1. The time a packet takes to travel from Point A to Point B can be referred to as Latency.
2. Latency is expressed in milliseconds
3. The contributors to network latency include:
- Actual Propagation Time
- Transmission Media
- L3 device or a Firewall Processing
- Storage Delays at Switches or Bridges
4. Usually, the latency being calculated using network tools such as ping tests & traceroute utility.
5. The ping command measures how long it takes for the data packet (usually 32 bytes) to leave the source computer, travel to the destination computer, and return back to the source computer. This round-trip-time is measured in milliseconds.
Demonstrate and troubleshoot the Latency issue in a network.
|Windows Client Machine IP-address||10.10.10.100|
|Acceptable Latency between Client & Server Communication||~1-2ms|
When we face an issue with the latency and this being pointed on the next L3 device say a Firewall, then we can follow the below approach for troubleshooting:
- Initiate the traffic and record the Latency on the Client Machine.
- Capture on the Ingress Interface of L3 device.
- Capture on the Egress Interface of L3 device.
- Calculate the time the L3 device took to process the packet.
- Record the time to get the response from the Server for a Request Sent out of the egress interface of L3 device.
1) Send the ping traffic from Client machine to the Server and record the latency. Under normal working scenario, the latency is around 2ms.
2) Capture the packets on the Ingress Interface (eth0) of the Firewall using either tcpdump or fw monitor utility.
Let’s consider the highlighted ping request & reply packet. The request packet arrived on the Ingress interface at 15:21:43.429240 . The reply packet is going out of Ingress interface towards client machine at 15:21:43.430064 .
3) Capture the packets on the Egress Interface (eth1) of the Firewall using either tcpdump or fw monitor utility.
The request packet after firewall processing going out of Egress interface at 15:21:43.429460 . The reply packet coming from the Server is hitting Egress interface at 15:21:43.429927 .
4) Let’s do the math for Processing Time on Firewall:
- The amount of time Firewall took to process a ping request packet is (15:21:43.429460)-(15:21:43.429240) = 220micro seconds ( or 0.22ms )
- The amount of time Firewall took to process the ping reply packet is (15:21:43.430064)-(15:21:43.429927) = 137micro seconds ( or 0.137ms )
- Total Firewall Processing time for a round-trip ping packet is 0.22ms + 0.137ms = 0.357ms .
5) Total Time taken by the Server (or any other intermediate devices after Firewall) took to process and reply for the request can be calculated with reference to the capture on the Egress Interface eth1, when a request sent out and the reply received.
So, in our case 15:21:43.429927 – 15:21:43:429460 = 467micro seconds (or 0.467ms)

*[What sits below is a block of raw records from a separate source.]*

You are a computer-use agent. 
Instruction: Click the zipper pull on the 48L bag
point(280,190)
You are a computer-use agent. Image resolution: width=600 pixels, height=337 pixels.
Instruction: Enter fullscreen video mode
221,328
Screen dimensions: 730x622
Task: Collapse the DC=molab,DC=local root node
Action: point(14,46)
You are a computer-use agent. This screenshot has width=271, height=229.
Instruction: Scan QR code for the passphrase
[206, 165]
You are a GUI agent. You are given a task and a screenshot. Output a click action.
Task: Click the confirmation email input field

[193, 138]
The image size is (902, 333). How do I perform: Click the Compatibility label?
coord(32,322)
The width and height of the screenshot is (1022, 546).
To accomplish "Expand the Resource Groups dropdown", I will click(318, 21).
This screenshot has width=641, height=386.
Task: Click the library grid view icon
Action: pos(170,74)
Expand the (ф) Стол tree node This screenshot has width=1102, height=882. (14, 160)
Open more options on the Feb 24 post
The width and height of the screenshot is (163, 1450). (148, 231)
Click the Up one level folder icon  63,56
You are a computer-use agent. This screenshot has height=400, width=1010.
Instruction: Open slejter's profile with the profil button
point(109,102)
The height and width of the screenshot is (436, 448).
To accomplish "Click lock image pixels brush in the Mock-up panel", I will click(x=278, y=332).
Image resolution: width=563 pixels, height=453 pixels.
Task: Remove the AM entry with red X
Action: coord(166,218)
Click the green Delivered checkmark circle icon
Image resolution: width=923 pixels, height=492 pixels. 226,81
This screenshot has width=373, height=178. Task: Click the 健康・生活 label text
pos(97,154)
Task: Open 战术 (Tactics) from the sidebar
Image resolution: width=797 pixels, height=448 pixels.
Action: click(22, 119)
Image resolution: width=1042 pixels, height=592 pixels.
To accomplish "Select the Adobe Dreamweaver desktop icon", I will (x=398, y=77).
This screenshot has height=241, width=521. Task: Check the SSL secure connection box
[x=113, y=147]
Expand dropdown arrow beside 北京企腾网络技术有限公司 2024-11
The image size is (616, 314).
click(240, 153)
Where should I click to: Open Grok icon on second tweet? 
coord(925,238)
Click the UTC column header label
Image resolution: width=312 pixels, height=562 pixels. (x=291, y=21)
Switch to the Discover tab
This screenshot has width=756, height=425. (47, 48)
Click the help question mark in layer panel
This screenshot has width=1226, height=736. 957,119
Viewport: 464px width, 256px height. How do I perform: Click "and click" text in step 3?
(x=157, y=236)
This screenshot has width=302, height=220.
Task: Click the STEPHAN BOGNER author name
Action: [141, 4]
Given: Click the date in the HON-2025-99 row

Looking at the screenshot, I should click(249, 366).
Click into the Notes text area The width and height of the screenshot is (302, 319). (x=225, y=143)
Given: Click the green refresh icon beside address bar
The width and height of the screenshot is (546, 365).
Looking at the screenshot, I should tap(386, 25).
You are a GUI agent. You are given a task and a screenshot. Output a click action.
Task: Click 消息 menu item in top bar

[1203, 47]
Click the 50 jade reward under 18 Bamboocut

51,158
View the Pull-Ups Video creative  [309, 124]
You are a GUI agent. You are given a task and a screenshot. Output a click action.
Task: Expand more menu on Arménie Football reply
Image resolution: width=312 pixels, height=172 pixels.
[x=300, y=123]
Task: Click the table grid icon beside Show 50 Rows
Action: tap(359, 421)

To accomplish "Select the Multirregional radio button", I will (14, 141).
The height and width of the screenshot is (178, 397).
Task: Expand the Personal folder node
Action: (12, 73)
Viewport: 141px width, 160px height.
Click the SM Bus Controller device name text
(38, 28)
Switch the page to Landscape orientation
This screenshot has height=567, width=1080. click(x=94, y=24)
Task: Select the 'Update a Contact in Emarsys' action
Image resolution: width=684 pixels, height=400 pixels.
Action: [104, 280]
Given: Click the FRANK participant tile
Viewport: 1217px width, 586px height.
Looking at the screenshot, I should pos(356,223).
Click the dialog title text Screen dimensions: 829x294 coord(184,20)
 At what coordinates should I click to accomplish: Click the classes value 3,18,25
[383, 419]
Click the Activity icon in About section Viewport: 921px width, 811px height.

6) In this scenario, the total time taken by Firewall & Server to process and provide the reply to the Client Machine is within the expected Latency (0.347 + 0.467 = 0.824ms).
1) To simulate this scenario, I have used the built-in Linux Traffic Control (tc) & Network Emulator (netem) utility.
2) In order to apply a delay of 500ms on packets going through Egress Interface (eth1), run below command on Firewall:
# tc qdisc add dev eth1 root netem delay 500ms
In order to revert the changes, I mean the delay factor on any interface, run:
# tc qdisc del dev eth1 root netem delay 500ms
1) Send the ping traffic from Client machine to the Server and record the latency.
There is a latency of around 500ms between the Client & Server communication. We need to investigate who’s causing the latency.
2) Capture the packets on the Ingress Interface (eth0) of the Firewall using tcpdump utility.
3) Capture the packets on the Egress Interface (eth1) of Firewall.
4) Calculate Firewall Processing Time:
- For processing Request Ping Packet (15:58:07.569066) – (15:58:07.068472) = 500594 micro seconds (or 500.594ms).
- For processing Reply Ping Packet (15:58:07.569355) – (15:58:07.569263) = 92 micro seconds (or 0.92ms).
- Total Firewall Processing time for a Round-Trip Ping Packet is (500.594ms + 0.92ms) = 501.514ms
Clearly, there is an issue with the Firewall which taking more than the expected time to process the communication between the Client & Server. The common reasons for this behavior are
- High utilization of resources (RAM / CPU) on the Firewall.
- Due to the additional feature enabled on the Firewall.
- Interface Ring Size (Buffer Size).
1) To simulate this scenario, I have used a Windows Tool called Clumsy.
2) Configured the Clumsy tool on Server side to add a latency of 500ms to any request to it.
1) Configure the Server Machine to add a delay of 500ms to the communication from Client using Clumsy utility.
2) Send the ping traffic from Client machine to the Server and record the latency.
There is a latency of around 500ms between the Client & Server communication. Let’s investigate who’s causing the latency using tcpdump utility.
3) Capture the packets on the Ingress Interface (eth0) of the Firewall using tcpdump utility.
4) Capture the packets on the Egress Interface (eth1) of Firewall.
5) Calculate Firewall Processing Time:
- For processing Request Ping Packet (22:56:45.384798) – (22:56:45.384575) = 223 micro seconds (or 0.223ms).
- For processing Reply Ping Packet (22:56:45.893135) – (22:56:45.892886) = 249 micro seconds (or 0.249ms).
- Total Firewall Processing time for a Round-Trip Ping Packet is (500.594ms + 0.92ms) = 0.472ms
There is no issue with the firewall processing aspect. Let’s see what happens on the server side.
6) Calculate the time taken by the Server (or any other device after firewall) to respond to a request sent out of firewall’s Egress interface (eth1):
- Time taken to get a response for a request is (22:56:45.893135) – (22:56:45.384798) = 508337 microseconds (or 508.337ms)
So, the latency which was faced at the client side was due to the delay in response from the server or the devices placed after the firewall.
The Server-side processing or the devices coming in between the client and server might add the latency because of the below possible reasons:
- High utilization of resources (RAM / CPU) on the Server side.
- A number of simultaneous connections handled by Server. etc..